Expanded live epic shows the two sides of Wings…
The original Wings Over America was a 28-track, triple-vinyl document of Wings’ first American tour. Dressed in a swish but somewhat anonymous Hipgnosis sleeve depicting a blinding light creeping out of the opening cabin door of a jet airliner, it was released just before Christmas in 1976, reached a creditable No.8 in the UK, and became the fifth successive Wings album to top the Billboard charts. As it hit the shops in Britain, the Sex Pistols were drunkenly swearing their way to infamy on the Today show, and Wings Over America was as symbolic of everything punk was against as a Keith Emerson moog solo.
Now that even vintage punk reissues come dressed up as coffee-table box sets, the latest McCartney-curated version of his first official live album can’t possibly stop at digitally remastered triple vinyl and double CD. The Deluxe Edition box set includes a bonus CD of eight of the same tracks recorded at San Francisco’s Cow Palace, a DVD containing documentary and photo montage, and a book containing more art, liner notes and assorted memorabilia. But the remastering – which unsurprisingly favours Macca’s low end; you won’t hear too many live albums with deeper, richer, better bass than this one – punches home the most important point. Wings were an unbelievably good group of players, capable of perfectly reproducing the studio complexities of songs like “Jet” and “Live And Let Die”, bringing a slick, bright and occasionally savage sound to the concert stage and layering it expertly with brass and often gorgeous harmonies.

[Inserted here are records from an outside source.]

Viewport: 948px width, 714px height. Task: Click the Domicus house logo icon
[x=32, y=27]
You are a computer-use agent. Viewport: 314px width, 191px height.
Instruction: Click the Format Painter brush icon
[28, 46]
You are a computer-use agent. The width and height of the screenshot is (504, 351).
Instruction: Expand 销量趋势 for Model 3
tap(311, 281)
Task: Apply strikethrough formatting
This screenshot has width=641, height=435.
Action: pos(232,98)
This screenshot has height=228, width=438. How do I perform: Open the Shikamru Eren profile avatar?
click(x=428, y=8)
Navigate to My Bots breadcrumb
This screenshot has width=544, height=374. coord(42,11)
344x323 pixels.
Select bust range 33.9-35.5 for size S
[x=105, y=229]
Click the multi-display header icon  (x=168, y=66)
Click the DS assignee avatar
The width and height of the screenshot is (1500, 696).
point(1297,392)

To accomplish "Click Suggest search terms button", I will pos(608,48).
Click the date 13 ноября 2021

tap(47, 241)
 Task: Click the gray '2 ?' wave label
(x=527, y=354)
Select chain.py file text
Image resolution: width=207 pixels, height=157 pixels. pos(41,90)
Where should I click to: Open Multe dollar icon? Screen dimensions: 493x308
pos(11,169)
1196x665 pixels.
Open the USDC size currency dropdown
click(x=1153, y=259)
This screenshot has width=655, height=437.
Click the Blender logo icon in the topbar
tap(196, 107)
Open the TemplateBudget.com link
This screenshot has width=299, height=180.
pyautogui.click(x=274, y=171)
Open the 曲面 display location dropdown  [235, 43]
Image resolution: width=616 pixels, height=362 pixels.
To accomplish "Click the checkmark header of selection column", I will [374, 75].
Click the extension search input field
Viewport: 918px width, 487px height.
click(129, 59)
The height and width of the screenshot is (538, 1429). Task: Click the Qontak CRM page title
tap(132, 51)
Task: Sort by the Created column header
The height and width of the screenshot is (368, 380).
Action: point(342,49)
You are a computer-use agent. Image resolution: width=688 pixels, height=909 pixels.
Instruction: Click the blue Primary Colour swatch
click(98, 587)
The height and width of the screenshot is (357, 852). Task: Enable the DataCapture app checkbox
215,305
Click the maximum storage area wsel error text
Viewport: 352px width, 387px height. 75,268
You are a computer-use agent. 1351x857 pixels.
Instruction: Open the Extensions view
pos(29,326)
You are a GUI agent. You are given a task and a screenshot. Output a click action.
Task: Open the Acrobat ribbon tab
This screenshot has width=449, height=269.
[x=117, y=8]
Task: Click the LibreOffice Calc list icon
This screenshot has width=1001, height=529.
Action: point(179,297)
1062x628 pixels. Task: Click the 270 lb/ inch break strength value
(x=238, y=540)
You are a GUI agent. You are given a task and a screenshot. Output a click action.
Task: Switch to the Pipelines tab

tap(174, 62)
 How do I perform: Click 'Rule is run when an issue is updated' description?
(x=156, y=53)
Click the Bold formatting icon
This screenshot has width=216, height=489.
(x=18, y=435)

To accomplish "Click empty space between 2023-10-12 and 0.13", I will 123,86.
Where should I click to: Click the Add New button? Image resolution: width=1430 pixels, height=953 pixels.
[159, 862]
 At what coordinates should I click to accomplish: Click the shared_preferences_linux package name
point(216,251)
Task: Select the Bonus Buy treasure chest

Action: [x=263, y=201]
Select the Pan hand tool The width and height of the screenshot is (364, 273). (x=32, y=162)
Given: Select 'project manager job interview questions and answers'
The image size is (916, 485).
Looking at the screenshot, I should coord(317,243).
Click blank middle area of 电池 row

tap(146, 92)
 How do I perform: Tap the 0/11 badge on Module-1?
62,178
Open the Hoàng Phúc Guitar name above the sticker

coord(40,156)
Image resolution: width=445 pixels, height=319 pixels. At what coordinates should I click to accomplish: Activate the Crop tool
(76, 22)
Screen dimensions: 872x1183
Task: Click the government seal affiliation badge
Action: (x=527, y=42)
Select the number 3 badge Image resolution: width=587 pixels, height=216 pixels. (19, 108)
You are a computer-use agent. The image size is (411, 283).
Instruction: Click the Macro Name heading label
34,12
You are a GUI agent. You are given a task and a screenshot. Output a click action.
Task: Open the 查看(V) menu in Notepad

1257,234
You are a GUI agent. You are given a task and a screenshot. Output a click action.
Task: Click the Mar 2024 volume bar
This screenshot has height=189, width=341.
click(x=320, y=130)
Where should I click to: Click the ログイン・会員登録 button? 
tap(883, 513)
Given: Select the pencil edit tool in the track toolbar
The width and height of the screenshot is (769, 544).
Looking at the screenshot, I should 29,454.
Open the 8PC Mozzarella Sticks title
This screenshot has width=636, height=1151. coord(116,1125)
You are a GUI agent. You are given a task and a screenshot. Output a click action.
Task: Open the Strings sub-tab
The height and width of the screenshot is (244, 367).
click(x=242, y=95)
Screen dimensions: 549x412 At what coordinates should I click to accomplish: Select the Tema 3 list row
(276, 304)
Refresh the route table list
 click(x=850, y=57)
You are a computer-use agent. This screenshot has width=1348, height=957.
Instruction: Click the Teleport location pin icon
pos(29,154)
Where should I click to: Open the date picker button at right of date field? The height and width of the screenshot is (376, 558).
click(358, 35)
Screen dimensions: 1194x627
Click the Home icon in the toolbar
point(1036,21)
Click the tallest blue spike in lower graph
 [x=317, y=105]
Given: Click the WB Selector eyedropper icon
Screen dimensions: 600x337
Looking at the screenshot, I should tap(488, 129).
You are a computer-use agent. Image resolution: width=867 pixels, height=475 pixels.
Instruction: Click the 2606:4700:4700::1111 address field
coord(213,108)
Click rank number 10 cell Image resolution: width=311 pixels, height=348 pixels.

On the downside, the set-list includes just five Beatles songs. And their presence both illuminates the weaknesses of the album, and tells a simple truth about Wings: the Beatles tunes and Wings singles here are just plain brilliant; the Wings album tracks, however, stink up the place. This is a diamonds-to-shite pattern set early, when a raucous “Jet”, followed by a thrillingly soulful version of coruscating Lennon pastiche “Let Me Roll It”, are undercut horribly by the turgid pub-rock of Denny Laine’s “Spirits Of Ancient Egypt” and Jimmy McCulloch’s “Medicine Show”.
It takes until the vinyl side three for the album to fully recover momentum with a genuinely lovely six-track acoustic interlude, featuring campfire intimate versions of “I’ve Just Seen A Face”, “Blackbird” and “Yesterday”, and a surprising, Laine-sung take on “Richard Cory”, Paul Simon’s 1965 socialist ballad based on Edward Arlington Robinson’s 19th century poem, which must have gone down a storm with the middle-American couples who only turned up to see a Beatle sing “Lady Madonna” and “The Long And Winding Road”.
Wings Over America is, like any triple live album, too bloody long. But its also a snapshot of a Paul McCartney who, despite some of the Wings album-track dross, felt compelled to make surreal symphonic pop that continued the pop ideals of Sgt Pepper and The White Album, at least until the following year’s “Mull Of Kintyre” showed him just how profitable being Cliff Richard with Beatles gravitas could be in the accursed 1980s.
Extras: Deluxe box set features bonus eight-track live CD, DVD including Wings Over The World tour documentary originally shown on US TV in 1979 and tour photo montage, and commemorative book featuring Linda McCartney photos, Humphrey Ocean drawings, lyrics, memorabilia and new liner notes by David Fricke.